Sulla base dei soli dati clinici, è difficile diagnosticare l'emoblastosi. Dopotutto, le manifestazioni di questa malattia sono simili ad altri processi patologici sistemici. A seconda della prevalenza di una particolare sindrome, la leucemia si differenzia dalla linfogranulomatosi, dall'anemia aplastica ed emolitica e dall'infezione da HIV. Se si verifica prima l'insufficienza respiratoria, la malattia assomiglia a un tumore del mediastino o dei polmoni. Solo dopo aver esaminato il sangue e il midollo osseo è possibile distinguere l'emoblastosi dalle malattie elencate.

Trattamento della leucemia acuta e cronica

Come si effettua la diagnosi di emoblastosi? Il codice ICD-10 è diverso per ogni tipo di leucemia. La neoplasia mieloblastica acuta del sangue è assegnata al codice C92.0, processo cronico - C92.1. Le leucemie linfoproliferative sono codificate come C91.0-C91.9. A seconda della diagnosi, viene selezionato un regime di trattamento. Il metodo principale è la chemioterapia. Per il trattamento vengono utilizzati i farmaci "Vincristina", "Endoxan", "Doxilid", "Cytarabin". La scelta dei farmaci dipende dal tipo di emoblastosi. Alcuni schemi includono il farmaco ormonale Prednisolone. Il trattamento è diretto all'induzione e al consolidamento (consolidamento) della remissione. Quindi vengono prescritti farmaci per la terapia di mantenimento. Tra questi ci sono i farmaci "Mercaptopurina" e "Metotrexato".
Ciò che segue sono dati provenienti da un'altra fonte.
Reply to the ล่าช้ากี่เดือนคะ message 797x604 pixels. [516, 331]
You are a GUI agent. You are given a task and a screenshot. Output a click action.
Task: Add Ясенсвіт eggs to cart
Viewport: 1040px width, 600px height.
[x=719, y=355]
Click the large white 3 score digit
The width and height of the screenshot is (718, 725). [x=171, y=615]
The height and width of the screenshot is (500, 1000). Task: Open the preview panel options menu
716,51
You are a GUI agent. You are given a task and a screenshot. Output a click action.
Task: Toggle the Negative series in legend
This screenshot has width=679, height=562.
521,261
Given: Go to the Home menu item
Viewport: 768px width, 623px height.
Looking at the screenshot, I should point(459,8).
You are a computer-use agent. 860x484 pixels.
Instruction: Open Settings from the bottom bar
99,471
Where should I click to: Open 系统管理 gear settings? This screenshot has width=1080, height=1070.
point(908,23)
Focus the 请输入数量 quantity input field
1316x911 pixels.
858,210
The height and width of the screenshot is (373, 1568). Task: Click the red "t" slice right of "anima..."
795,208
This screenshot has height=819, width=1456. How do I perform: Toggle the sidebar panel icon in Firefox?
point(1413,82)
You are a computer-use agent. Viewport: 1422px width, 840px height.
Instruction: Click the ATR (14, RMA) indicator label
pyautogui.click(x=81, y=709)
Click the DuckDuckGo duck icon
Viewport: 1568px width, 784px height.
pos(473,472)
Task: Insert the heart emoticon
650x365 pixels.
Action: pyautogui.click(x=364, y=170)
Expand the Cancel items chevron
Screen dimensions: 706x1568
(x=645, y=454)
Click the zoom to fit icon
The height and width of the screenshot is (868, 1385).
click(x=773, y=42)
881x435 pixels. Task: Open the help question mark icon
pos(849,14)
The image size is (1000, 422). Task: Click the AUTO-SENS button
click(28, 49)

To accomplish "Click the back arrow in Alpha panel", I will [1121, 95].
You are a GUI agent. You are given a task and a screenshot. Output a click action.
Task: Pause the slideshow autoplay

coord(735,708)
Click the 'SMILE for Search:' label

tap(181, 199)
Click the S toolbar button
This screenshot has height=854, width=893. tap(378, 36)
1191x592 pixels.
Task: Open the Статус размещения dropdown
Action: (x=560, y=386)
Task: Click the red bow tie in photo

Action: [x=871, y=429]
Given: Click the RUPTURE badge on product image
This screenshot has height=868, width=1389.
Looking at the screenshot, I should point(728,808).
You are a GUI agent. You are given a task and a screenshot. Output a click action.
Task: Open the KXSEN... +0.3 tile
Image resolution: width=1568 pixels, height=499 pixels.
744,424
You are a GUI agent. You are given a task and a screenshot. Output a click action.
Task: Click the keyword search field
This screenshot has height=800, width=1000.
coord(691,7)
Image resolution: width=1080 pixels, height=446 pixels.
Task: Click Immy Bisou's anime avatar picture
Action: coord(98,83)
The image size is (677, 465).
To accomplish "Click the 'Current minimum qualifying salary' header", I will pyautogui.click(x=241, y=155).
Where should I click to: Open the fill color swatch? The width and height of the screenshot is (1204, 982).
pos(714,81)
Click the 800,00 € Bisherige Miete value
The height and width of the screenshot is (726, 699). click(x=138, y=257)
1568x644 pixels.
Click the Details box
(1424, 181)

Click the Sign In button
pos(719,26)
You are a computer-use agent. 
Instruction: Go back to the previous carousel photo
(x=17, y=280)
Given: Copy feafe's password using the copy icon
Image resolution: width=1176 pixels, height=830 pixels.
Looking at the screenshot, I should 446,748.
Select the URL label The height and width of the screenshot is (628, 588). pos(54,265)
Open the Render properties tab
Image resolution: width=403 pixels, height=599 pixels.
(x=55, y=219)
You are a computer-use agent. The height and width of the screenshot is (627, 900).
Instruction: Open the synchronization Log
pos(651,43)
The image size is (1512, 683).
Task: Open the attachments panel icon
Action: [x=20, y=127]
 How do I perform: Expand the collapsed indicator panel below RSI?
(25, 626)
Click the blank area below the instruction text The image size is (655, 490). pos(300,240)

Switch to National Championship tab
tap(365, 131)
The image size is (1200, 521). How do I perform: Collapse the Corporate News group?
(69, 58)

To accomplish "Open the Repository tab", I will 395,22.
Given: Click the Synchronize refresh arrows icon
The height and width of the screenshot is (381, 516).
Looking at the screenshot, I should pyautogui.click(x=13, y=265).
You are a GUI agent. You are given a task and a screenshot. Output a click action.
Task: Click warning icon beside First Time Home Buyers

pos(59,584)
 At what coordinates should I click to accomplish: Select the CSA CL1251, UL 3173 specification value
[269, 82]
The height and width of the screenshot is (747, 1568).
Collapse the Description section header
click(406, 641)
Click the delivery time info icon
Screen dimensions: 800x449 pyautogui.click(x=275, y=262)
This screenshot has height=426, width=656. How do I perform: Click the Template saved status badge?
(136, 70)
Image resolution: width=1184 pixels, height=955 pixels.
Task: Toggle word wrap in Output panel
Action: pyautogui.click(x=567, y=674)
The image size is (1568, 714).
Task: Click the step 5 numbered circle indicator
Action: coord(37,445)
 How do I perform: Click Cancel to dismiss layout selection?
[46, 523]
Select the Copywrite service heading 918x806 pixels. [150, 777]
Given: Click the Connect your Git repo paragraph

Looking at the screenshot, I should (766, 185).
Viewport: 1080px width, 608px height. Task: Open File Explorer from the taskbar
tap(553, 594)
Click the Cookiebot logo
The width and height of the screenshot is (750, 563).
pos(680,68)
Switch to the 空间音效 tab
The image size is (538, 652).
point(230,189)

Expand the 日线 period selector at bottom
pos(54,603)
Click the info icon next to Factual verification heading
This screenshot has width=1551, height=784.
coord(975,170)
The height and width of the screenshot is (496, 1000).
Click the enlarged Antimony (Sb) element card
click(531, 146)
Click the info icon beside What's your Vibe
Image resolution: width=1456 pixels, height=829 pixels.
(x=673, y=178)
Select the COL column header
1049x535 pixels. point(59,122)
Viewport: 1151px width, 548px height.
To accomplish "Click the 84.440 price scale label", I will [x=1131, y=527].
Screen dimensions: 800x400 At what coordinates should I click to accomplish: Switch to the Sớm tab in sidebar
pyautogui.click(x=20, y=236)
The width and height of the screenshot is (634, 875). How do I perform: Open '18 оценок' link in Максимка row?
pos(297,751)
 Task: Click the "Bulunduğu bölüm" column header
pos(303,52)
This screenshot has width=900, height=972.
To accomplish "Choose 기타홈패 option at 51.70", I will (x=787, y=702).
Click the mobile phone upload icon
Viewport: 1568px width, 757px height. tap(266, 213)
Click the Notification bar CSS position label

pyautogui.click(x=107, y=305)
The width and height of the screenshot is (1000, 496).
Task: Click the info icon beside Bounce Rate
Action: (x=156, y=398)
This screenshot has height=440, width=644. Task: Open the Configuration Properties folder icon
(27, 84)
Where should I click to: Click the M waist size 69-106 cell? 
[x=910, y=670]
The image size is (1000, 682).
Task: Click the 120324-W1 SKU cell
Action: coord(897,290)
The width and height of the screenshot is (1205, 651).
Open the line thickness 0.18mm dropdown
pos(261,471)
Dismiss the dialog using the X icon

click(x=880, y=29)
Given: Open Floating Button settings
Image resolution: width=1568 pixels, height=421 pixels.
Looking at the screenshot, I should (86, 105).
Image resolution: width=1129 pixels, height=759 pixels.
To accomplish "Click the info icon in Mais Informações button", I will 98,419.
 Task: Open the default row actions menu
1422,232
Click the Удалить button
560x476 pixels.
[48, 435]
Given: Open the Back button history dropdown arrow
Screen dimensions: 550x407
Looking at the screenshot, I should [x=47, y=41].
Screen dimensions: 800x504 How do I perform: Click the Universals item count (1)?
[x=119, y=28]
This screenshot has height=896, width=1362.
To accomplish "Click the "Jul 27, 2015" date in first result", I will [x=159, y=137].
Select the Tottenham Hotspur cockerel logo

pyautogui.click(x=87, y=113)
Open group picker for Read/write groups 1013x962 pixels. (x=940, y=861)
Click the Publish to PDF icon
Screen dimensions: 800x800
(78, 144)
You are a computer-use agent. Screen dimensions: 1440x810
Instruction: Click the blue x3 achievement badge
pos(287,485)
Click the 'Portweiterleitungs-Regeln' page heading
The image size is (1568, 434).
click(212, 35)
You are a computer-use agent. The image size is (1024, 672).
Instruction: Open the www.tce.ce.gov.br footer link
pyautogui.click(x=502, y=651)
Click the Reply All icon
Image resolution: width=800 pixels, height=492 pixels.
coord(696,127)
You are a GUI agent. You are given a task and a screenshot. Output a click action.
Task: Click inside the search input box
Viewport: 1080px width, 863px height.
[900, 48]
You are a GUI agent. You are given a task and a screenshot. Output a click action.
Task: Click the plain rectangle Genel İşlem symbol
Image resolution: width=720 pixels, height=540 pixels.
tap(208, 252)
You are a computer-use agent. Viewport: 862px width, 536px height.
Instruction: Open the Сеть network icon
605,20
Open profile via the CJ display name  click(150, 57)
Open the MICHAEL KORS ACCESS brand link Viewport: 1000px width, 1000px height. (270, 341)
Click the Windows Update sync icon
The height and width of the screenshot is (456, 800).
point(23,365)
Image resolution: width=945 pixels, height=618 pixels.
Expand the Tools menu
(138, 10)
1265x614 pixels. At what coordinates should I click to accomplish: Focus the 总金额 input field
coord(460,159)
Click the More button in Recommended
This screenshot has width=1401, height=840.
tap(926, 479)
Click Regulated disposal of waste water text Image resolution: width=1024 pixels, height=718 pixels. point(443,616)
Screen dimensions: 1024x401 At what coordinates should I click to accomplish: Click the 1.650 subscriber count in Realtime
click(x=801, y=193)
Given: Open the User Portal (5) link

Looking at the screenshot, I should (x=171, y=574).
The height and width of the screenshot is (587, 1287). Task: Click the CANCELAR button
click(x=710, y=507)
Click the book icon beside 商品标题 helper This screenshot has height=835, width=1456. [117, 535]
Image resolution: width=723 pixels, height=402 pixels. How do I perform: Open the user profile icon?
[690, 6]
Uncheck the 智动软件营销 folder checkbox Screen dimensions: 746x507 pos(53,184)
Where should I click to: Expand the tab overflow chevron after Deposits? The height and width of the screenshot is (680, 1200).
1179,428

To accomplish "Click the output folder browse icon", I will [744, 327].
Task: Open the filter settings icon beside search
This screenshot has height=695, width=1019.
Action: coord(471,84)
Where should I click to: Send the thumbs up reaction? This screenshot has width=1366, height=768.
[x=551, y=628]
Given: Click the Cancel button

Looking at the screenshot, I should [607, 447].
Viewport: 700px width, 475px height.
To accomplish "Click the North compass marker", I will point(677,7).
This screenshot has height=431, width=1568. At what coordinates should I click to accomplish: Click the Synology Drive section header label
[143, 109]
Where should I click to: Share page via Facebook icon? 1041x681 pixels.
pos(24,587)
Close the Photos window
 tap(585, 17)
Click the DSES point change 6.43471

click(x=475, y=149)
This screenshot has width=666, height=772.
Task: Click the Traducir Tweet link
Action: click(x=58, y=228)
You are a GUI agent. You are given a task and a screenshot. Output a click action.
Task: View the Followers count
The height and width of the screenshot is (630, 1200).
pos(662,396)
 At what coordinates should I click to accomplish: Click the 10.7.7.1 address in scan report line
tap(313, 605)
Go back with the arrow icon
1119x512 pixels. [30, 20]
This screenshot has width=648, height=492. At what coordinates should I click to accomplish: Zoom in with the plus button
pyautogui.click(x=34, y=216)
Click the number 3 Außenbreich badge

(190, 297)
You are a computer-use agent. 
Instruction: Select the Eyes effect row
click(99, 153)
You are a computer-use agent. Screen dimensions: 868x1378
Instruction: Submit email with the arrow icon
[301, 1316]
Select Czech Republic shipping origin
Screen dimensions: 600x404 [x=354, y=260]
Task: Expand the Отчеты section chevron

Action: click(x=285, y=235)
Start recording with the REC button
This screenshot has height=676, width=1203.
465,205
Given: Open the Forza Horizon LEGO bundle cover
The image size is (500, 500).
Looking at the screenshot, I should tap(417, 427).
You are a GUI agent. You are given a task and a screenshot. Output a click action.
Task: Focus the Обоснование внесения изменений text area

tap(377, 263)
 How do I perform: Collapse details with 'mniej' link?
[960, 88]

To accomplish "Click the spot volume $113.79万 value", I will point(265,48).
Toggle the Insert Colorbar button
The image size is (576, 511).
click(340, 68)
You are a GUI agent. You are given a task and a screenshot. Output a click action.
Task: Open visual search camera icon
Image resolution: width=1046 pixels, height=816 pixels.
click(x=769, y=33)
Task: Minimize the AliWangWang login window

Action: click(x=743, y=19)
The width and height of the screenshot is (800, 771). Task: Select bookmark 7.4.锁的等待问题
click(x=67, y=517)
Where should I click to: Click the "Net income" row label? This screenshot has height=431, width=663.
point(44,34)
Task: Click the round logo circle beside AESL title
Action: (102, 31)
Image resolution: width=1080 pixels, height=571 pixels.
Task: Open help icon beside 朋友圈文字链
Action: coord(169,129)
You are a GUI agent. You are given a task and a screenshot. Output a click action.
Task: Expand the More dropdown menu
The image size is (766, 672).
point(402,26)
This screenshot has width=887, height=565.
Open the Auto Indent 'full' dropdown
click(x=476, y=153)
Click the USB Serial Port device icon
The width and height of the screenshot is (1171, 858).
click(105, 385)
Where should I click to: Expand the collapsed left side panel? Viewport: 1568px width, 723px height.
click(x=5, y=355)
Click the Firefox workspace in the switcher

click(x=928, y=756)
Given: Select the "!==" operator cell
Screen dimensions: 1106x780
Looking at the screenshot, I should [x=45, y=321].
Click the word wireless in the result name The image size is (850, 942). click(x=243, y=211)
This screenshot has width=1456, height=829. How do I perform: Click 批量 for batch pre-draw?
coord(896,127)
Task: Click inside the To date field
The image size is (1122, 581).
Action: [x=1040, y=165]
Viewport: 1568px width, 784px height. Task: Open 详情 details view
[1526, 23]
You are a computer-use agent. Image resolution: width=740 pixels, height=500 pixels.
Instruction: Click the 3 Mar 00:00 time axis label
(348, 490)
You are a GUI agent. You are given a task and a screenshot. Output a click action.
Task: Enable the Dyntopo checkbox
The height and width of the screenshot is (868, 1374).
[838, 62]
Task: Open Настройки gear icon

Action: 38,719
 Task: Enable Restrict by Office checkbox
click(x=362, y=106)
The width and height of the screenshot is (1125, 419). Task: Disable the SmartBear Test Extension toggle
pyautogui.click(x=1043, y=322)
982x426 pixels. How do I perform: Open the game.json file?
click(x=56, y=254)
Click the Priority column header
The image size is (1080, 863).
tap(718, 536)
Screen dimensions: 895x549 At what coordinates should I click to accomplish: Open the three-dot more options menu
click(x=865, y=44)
Oltre alla chemioterapia, vengono utilizzati trattamenti con radiazioni e trapianto di midollo osseo. In alcuni casi, viene eseguita la splenectomia.

Emoblastosi: prevenzione e prognosi

È impossibile prevedere in anticipo lo sviluppo della leucemia, quindi non esistono metodi speciali di prevenzione. Le persone con una storia gravosa di oncologia dovrebbero prendersi cura di se stesse da varie radiazioni ed effetti chimici.

Va ricordato che alcuni tipi di leucemia tendono ad essere ereditari. Pertanto, in presenza di cancro del sangue nei parenti, è necessario non solo condurre uno stile di vita sano, ma anche assumere periodicamente un emocromo. Un esempio è l'emoblastosi paraproteinemica. La prognosi della malattia dipende dal grado di differenziazione delle cellule tumorali e dall'inizio del trattamento tempestivo. Il tasso di sopravvivenza a cinque anni è del 30-70% con remissione e trapianto di midollo osseo.